Wav File Viewer Control

A buffered reader and control for reading and displaying 16bit WAV Stereo Files

Wave File Viewer Demonstration

This article demonstrates how to read and display a 16-bit Stereo WaveForm using a memory buffer and Multimedia file I/O. Good performance and ease of use is achieved by using SAFEARRAYs to make a memory buffer look like an array in VB. The sample is currently limited to stereo 16-bit wave files, but the same techniques can be applied easily to mono and/or 8-bit files, and, with a bit more effort, to 24-bit files.

Reading WAV Files

A WAV File consists of series of headers chunk which describes the data followed by the data itself. Whilst the format probably isn't too complex there are a series of multimedia I/O API calls you can use to interpret the information. Another useful aspect of the multimedia I/O calls is that they also provide caching of the data as it is read, which can greatly improve performance of the application.

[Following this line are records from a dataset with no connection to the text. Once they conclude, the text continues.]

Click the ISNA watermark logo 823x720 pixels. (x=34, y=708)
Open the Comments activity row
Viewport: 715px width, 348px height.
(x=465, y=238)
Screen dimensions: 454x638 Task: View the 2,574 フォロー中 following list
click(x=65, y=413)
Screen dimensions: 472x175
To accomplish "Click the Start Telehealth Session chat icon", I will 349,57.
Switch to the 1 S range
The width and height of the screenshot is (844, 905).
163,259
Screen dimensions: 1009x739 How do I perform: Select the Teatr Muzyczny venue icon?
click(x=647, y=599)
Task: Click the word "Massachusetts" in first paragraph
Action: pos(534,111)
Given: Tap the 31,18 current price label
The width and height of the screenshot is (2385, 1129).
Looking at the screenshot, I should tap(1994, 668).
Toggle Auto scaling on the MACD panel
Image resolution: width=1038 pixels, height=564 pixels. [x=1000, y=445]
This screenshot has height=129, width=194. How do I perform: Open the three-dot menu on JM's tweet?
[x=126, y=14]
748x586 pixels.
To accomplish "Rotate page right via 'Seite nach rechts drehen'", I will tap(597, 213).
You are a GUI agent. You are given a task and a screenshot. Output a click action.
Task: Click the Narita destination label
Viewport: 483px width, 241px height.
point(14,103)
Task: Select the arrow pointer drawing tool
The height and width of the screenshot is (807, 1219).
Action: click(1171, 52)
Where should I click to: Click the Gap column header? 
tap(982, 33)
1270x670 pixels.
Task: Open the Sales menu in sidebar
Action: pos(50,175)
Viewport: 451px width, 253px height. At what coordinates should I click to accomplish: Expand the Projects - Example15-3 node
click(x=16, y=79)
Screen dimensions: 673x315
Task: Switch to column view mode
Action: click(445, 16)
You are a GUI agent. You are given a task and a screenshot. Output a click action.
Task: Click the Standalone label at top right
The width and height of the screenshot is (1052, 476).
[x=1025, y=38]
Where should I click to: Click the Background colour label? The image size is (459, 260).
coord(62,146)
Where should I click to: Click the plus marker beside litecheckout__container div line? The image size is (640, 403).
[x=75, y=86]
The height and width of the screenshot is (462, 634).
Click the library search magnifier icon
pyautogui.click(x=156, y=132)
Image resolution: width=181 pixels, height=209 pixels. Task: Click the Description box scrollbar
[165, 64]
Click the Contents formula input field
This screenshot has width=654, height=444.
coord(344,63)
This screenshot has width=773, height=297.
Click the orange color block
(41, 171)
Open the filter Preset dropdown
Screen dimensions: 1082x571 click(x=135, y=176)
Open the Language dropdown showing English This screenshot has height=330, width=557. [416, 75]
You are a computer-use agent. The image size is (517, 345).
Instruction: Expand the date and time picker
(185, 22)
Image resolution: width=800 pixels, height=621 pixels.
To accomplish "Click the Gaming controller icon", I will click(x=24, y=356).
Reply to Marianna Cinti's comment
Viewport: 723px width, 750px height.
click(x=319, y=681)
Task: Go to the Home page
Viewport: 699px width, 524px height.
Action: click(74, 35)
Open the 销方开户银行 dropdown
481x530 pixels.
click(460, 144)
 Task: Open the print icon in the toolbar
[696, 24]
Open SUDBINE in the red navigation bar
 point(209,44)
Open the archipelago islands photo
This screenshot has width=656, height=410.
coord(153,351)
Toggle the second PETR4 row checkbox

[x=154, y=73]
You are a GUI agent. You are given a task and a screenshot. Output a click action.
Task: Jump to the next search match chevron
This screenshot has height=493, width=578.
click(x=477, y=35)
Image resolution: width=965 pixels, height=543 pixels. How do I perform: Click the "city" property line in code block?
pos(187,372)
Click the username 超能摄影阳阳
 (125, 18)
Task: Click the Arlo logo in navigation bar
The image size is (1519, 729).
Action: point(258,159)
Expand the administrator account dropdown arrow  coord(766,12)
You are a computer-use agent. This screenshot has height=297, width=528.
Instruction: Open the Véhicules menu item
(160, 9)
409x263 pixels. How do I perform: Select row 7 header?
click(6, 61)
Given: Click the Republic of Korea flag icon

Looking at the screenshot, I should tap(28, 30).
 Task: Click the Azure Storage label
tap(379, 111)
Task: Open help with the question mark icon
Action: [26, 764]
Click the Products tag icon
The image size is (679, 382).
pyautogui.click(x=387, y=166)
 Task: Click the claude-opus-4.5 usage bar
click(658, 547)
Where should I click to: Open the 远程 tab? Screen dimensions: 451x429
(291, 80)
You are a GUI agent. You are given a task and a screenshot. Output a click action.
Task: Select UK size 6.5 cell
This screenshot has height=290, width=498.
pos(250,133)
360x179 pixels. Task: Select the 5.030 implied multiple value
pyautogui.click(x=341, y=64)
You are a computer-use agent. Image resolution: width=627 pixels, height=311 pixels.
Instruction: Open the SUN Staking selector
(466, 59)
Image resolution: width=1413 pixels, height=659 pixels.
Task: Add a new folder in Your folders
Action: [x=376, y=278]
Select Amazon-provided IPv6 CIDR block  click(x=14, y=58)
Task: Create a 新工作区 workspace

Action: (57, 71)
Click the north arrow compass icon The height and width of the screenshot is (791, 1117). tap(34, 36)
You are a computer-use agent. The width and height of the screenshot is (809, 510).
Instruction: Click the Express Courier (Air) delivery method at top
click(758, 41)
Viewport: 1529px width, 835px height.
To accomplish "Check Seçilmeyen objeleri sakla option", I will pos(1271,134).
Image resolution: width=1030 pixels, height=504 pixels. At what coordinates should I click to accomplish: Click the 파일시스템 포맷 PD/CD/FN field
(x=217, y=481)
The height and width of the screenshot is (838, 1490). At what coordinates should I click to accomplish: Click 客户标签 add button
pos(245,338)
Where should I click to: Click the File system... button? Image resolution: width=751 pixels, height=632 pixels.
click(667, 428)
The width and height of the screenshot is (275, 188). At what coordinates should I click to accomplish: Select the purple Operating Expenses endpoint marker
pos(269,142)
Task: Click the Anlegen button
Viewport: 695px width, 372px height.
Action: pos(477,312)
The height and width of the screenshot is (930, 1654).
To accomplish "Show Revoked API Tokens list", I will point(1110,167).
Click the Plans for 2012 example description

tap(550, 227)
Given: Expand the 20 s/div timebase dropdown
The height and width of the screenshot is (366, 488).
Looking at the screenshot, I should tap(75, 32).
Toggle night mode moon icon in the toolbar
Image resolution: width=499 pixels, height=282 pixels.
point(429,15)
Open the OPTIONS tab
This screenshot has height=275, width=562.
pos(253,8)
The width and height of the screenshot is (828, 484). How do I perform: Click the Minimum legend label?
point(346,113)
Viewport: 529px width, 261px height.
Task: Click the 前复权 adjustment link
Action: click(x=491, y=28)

Typically, you need to first find the "WAVE" header and then the "fmt" sub-header chunk. This then provides the format of the samples in the WAV file (i.e. whether the file has 8, 16 or 24 bits per sample, the sampling frequency and the number of channels of audio). Once that's been located, there is then a "data" chunk which describes the location and size of the audio data itself. Here's a quick overview of the calls you need to make to do this (error handling removing for clarity):

Private m_hMMioIn As Long
Private m_tFormat As WAVEFORMATEX    ' waveformat structure

Dim mmckinfoParentIn As MMCKINFO
Dim mmckinfoSubchunkIn As MMCKINFO
Dim mmioinf As MMIOINFO

   ' Open the Audio File
   m_hMMioIn = mmioOpen(sSoundFile, mmioinf, MMIO_READ)
   
   ' Find WAVE Header:
   mmckinfoParentIn.fccType = mmioStringToFOURCC("WAVE", 0)
   lR = mmioDescendParent(m_hMMioIn, mmckinfoParentIn, 0, MMIO_FINDRIFF)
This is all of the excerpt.